At the U.S. government
hearings held in 1954 to determine whether Oppenheimer was a security risk,
Teller's testimony was decidedly unsympathetic to his former chief. “I would
feel personally more secure,” he told the inquiry board, “if public matters
would rest in other hands.” After the hearings' end, Oppenheimer's security
clearance was revoked, and his career as a science administrator was at an end.

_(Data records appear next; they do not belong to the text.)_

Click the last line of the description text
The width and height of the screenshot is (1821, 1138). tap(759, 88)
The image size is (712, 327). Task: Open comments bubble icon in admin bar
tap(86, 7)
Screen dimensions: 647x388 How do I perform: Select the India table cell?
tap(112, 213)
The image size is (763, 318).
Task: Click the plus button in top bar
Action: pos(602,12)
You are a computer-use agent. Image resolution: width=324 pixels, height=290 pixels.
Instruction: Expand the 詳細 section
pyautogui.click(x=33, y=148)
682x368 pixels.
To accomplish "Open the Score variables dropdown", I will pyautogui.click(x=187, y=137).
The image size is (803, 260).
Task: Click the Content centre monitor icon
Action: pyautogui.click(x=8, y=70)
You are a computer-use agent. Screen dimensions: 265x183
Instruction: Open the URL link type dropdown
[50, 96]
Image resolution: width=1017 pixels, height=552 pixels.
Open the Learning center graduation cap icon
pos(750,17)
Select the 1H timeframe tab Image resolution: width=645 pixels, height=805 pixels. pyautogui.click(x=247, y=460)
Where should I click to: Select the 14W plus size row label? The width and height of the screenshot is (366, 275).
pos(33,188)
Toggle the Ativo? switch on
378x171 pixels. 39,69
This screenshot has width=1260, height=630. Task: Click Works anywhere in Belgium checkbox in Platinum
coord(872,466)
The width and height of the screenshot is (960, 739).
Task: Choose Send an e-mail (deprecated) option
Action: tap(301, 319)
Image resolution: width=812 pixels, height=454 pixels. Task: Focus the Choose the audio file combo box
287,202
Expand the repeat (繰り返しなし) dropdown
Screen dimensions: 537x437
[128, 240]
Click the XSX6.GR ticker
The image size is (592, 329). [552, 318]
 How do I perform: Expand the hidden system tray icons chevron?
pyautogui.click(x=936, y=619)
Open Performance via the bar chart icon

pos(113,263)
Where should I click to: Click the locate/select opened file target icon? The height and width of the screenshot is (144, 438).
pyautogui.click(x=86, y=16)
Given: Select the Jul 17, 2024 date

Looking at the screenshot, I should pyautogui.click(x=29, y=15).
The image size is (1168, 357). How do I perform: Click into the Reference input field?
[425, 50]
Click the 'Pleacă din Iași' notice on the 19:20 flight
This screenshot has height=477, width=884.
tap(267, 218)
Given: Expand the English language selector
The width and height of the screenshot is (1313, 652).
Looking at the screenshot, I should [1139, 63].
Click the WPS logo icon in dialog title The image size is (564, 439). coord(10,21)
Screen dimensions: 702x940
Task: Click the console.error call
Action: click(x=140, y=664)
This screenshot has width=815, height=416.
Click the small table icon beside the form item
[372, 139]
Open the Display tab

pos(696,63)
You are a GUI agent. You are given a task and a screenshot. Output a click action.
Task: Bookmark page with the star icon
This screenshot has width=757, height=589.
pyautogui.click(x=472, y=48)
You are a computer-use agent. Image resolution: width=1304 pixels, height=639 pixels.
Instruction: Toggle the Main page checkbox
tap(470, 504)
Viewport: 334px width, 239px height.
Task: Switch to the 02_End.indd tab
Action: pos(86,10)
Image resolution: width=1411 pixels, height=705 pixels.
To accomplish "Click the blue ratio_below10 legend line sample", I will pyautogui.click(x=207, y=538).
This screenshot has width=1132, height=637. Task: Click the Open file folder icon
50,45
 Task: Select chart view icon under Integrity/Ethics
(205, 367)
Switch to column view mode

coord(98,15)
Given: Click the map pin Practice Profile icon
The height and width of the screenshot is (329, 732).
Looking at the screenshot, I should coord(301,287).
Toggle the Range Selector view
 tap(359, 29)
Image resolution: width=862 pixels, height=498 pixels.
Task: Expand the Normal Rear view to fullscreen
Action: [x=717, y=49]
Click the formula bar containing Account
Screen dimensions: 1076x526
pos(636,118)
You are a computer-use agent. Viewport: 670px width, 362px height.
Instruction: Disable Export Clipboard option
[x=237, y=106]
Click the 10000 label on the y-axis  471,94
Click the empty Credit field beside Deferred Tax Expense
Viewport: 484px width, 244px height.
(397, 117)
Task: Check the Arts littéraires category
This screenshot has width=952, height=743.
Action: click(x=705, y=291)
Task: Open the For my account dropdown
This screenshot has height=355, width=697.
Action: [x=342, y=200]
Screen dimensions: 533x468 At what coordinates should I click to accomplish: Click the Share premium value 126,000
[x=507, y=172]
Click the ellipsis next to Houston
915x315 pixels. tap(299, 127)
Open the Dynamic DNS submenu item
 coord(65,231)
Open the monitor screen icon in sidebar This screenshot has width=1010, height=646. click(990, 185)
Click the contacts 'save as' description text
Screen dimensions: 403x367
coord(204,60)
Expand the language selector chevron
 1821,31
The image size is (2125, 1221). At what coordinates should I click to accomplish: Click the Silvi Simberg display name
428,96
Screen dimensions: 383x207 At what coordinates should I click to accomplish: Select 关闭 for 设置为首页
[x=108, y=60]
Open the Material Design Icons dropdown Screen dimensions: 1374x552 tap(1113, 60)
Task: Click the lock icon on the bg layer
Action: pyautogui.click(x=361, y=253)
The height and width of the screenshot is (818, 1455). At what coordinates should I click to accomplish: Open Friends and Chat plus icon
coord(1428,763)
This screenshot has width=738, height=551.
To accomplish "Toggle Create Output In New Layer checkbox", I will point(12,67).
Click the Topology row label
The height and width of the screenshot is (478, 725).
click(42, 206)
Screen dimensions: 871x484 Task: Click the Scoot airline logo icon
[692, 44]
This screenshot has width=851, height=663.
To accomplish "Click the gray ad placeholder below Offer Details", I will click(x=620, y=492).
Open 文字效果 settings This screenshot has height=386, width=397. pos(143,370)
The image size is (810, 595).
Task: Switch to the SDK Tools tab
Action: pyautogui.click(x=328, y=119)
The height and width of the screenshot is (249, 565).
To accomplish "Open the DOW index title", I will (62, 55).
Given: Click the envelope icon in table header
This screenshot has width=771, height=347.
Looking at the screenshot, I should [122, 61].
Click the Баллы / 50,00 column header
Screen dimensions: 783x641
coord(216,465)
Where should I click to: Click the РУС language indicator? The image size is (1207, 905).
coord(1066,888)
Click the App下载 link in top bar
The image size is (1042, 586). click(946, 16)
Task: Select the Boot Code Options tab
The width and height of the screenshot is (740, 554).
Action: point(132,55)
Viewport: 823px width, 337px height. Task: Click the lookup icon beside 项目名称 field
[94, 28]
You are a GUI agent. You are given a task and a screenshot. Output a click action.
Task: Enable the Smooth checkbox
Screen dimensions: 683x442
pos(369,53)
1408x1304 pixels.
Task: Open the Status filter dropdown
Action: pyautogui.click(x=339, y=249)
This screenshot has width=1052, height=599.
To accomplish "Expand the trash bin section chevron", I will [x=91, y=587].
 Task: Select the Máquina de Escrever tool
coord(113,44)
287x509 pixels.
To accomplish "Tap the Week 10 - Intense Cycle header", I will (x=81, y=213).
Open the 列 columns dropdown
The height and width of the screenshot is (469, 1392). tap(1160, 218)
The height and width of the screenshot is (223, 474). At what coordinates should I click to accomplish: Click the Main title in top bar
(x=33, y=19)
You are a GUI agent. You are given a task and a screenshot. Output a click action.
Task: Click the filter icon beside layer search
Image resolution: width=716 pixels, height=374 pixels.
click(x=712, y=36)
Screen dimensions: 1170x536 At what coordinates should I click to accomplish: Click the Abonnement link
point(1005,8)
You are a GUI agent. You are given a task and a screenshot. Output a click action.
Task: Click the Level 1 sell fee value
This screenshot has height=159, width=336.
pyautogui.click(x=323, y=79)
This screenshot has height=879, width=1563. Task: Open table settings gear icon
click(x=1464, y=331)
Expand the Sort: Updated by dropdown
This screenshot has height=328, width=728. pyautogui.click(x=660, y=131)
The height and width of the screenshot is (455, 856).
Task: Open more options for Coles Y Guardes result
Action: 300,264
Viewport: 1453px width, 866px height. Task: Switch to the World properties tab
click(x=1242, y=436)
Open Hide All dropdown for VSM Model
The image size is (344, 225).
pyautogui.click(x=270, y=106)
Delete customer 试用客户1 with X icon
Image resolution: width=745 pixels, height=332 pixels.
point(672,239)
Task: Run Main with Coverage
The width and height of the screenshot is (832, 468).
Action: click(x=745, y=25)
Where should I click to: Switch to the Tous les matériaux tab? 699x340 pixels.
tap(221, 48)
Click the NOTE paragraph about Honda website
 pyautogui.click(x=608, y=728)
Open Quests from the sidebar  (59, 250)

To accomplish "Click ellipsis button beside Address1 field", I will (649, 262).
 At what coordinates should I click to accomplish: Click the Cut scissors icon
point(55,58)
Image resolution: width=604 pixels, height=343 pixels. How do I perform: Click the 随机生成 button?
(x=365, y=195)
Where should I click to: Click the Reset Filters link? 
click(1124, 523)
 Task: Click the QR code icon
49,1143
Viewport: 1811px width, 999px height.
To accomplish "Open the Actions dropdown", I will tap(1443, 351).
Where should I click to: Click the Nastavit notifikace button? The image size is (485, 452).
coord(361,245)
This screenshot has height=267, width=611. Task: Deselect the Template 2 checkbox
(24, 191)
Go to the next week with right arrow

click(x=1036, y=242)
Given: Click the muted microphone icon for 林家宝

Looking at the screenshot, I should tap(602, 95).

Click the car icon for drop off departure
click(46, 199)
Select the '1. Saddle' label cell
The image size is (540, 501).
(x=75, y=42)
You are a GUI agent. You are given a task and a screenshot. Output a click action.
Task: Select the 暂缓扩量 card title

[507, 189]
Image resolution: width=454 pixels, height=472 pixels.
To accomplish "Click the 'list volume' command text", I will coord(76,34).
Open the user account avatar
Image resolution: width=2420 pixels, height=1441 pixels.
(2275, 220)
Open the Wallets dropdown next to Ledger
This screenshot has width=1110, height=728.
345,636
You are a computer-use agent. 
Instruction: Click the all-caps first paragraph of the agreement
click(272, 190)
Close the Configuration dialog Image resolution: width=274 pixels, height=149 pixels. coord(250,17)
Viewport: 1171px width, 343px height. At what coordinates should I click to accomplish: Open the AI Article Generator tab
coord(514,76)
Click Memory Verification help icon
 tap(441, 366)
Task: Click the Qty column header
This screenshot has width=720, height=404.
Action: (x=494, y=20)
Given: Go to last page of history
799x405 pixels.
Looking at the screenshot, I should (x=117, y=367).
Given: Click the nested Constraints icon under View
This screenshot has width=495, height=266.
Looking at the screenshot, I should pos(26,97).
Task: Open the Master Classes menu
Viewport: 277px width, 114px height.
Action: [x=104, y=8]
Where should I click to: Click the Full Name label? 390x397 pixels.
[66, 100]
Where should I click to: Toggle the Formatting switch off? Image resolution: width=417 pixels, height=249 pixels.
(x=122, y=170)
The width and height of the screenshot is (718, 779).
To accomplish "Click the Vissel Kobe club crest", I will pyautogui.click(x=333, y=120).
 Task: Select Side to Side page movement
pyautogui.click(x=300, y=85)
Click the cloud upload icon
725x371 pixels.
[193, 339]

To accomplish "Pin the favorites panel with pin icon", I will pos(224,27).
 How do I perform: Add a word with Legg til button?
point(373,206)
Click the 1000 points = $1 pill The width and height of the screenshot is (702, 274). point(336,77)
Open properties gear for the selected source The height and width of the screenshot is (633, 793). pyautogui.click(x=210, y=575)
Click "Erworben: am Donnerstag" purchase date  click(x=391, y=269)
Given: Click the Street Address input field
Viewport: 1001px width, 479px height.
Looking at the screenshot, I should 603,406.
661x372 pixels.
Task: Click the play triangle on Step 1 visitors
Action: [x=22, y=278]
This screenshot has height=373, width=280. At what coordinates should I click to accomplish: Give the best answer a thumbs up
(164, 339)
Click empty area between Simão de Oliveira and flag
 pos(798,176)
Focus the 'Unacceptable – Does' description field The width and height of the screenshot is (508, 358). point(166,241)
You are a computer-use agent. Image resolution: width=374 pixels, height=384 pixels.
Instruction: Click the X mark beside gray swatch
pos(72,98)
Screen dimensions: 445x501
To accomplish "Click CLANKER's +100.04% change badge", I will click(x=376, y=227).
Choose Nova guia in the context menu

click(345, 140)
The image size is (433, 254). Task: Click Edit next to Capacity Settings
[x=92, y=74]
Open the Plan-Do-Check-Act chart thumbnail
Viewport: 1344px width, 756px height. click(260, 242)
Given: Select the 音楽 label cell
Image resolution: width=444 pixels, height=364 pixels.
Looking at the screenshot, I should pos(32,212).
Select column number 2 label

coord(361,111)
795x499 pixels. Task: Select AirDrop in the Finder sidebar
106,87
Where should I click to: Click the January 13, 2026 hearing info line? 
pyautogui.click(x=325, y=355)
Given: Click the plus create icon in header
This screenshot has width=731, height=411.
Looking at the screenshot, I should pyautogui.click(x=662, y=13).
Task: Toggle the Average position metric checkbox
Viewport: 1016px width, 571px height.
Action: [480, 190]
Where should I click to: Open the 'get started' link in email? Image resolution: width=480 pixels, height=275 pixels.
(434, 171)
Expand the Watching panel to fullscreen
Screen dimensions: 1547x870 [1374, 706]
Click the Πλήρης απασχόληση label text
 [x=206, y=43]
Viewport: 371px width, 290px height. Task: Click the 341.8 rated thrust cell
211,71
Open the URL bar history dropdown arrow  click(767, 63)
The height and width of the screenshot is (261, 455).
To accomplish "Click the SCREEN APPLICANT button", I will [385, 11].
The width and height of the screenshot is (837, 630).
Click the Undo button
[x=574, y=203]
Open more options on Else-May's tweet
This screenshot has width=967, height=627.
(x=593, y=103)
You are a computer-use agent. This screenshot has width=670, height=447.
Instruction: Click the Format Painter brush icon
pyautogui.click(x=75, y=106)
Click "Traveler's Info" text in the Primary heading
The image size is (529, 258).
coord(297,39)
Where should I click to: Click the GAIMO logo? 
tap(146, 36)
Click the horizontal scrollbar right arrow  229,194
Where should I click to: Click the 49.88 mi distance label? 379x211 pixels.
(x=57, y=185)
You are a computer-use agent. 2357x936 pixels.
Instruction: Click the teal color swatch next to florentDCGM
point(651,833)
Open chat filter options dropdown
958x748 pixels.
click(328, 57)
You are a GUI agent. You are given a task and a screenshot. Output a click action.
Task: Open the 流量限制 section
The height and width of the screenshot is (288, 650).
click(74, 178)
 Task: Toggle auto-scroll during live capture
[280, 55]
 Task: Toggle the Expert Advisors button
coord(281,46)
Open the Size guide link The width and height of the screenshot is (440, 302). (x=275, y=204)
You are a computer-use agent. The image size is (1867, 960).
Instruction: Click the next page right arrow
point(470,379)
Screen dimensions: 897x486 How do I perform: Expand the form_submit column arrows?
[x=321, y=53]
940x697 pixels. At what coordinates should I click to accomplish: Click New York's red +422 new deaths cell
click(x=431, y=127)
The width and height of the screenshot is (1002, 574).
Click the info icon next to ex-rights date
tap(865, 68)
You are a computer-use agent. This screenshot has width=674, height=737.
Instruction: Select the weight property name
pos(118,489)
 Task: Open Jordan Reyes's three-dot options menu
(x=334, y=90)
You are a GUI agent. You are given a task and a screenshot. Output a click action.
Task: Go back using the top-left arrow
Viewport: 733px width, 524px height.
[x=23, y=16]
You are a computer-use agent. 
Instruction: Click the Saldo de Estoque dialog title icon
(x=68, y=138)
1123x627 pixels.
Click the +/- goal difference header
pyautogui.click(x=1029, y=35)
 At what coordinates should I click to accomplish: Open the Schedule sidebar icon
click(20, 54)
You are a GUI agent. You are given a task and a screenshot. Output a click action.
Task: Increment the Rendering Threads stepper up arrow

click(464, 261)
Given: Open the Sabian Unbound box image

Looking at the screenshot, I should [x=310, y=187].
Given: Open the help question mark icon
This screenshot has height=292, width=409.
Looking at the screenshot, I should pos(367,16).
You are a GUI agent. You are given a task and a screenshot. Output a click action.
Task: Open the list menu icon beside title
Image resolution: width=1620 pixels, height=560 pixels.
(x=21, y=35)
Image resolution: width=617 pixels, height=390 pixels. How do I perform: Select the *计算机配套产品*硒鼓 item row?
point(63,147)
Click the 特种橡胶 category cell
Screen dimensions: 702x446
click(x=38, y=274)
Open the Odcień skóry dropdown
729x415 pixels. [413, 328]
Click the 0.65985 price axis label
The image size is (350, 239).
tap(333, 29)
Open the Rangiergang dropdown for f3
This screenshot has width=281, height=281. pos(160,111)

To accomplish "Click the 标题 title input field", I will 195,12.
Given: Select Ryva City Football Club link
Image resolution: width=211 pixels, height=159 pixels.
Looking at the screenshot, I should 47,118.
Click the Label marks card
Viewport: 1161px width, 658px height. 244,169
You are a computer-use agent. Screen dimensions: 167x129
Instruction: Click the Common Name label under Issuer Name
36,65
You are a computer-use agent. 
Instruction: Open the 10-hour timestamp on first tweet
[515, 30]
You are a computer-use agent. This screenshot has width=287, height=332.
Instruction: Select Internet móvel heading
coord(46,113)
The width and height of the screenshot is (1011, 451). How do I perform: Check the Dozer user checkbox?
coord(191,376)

Although Teller's testimony was by no means the decisive factor in this
outcome, many prominent American nuclear physicists never forgave him for what
they viewed as his betrayal of Oppenheimer.
Teller was instrumental
in the creation of the United States' second nuclear-weapons laboratory, the
Lawrence Livermore Laboratory, in Livermore, Calif.,
in 1952. For almost the next four decades it was the United States' chief
factory for making thermonuclear weapons. Teller was associate director of
Livermore from 1954 to 1958 and from 1960 to 1975, and he was its director in
1958–60. At the same time, he was professor of physics at the University of
California at Berkeley from 1953 to 1960 and was professor-at-large there until
1970.
A staunch
anticommunist, Teller devoted much time in the 1960s to his crusade to keep the
United States ahead of the Soviet Union in nuclear arms. He opposed the 1963
Nuclear Test-Ban Treaty, which banned nuclear-weapons testing in the
atmosphere, and he was a champion of Project Plowshare,
an unsuccessful federal government program to find peaceful uses for atomic
explosives. In the 1970s Teller remained a prominent government adviser on
nuclear-weapons policy, and in 1982–83he was a major influence in President
Ronald Reagan's proposal of the Strategic Defense
Initiative, an attempt to create a defense system
against nuclear attacks by the Soviet Union.
Additional reading
Stanley A. Blumberg and
Gwinn Owens, Energy and Conflict: The Life and Times of Edward Teller (1976);
and Stanley A. Blumberg and Louis G. Panos, Edward
Teller (1990),are biographies. Herbert F. York, The
Advisors: Oppenheimer, Teller, and the Superbomb
(1976), chronicles the development of atomic weaponry and explores the
personalities involved in the decisions. William J. Broad, Teller's War (1992),
treats his involvement in the Strategic Defense
Initiative. Richard Rhodes, Dark Sun: The Making of the Hydrogen Bomb (1995), discusses Teller's work on thermonuclear weapons.